Sat Apr, 05 2008
The Banality Of Evil
“'Principals make hundreds of decisions everyday based on our best judgment. And in that time, smelling that marker, I felt like, "Wow, that’s a very serious marker,"' Benisch said."Behold the idiot, one Chris Benisch, who suspended an eight year-old kid at Harris Park Elementary School in Westminster, Colorado, who found the odor of a Sharpie marker interesting.
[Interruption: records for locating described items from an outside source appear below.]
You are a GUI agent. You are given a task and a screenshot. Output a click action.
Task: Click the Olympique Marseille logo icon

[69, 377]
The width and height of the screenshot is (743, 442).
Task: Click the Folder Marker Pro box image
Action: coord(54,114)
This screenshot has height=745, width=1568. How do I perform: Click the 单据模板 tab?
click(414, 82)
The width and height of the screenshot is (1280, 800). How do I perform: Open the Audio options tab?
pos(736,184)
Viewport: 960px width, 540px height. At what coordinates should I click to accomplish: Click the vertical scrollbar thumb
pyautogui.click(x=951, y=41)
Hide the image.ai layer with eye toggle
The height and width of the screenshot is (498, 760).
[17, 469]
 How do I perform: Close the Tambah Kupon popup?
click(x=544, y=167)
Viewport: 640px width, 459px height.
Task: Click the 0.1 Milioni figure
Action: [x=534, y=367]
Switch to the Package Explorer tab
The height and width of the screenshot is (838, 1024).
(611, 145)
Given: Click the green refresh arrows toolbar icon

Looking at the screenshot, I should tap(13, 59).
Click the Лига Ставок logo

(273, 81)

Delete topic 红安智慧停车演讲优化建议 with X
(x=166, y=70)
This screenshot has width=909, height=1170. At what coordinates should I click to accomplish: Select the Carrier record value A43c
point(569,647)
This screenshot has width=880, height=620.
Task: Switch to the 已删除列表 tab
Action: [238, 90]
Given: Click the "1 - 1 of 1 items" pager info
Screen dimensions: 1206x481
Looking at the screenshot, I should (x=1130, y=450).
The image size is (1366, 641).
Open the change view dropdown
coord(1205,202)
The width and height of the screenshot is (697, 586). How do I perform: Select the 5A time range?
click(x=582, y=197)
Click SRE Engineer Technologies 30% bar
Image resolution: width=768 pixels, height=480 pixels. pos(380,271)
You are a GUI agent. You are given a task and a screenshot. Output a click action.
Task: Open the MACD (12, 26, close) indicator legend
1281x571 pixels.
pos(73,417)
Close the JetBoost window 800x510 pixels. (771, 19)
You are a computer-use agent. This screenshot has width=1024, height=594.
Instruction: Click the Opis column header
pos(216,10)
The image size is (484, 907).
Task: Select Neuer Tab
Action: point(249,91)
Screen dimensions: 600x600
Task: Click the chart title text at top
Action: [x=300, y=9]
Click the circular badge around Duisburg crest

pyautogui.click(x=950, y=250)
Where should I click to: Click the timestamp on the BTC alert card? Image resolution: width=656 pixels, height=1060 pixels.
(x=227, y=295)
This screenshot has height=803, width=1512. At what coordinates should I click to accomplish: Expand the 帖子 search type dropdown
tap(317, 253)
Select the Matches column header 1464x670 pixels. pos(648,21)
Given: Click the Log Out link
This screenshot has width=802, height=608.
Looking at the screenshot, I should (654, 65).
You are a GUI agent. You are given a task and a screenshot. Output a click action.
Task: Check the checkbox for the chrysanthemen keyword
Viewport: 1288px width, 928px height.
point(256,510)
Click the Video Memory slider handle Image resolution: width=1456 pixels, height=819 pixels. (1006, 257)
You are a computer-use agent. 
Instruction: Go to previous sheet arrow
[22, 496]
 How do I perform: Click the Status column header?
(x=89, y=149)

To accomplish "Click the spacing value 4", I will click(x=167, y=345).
There can be no outer limit of contempt for an asshole like that. He cultivates his own delusions as he sees fit, and is in the business of pressing them on budding minds completely without reference to facts of reality. Reality doesn't matter to him. And now, that kid has gotten an object-lesson in arbitrary power: it can strike out of the blue for no reason at all and reason has nothing at all to do with any of it. This will be an element of his understanding of politics for the rest of his life unless something happens in his developing world-view to condition what this creep did to him as a psychotic aberration. One problem with that, of course, is that these aberrations are common, now. If he grows up paying attention to events around him, he will see that aberration is the norm in American ethics and politics, and he will have to be an exceptional individual to see through it and understand what it all means. For now, however, all he knows is that just being himself can land his ass in a sling: at his age, it's his job to integrate his senses and cognition (who here was never momentarily fascinated with the smell of a Magic Marker at his age?), and that is why he got stomped by this mindless punk commissar, Benisch.
Get a good look at that face, ladies and gentlemen. That's the banality of evil, right there: a little shit who beats up on kids, because he can. And he didn't leave a single mark, except for the worst kind: one that you cannot see but will never go away.
Chris Benisch: you are a disgusting individual, and you should count fortunate the historical context of your appearance in the news. In reasonable times, you would be summarily run out of town on a rail.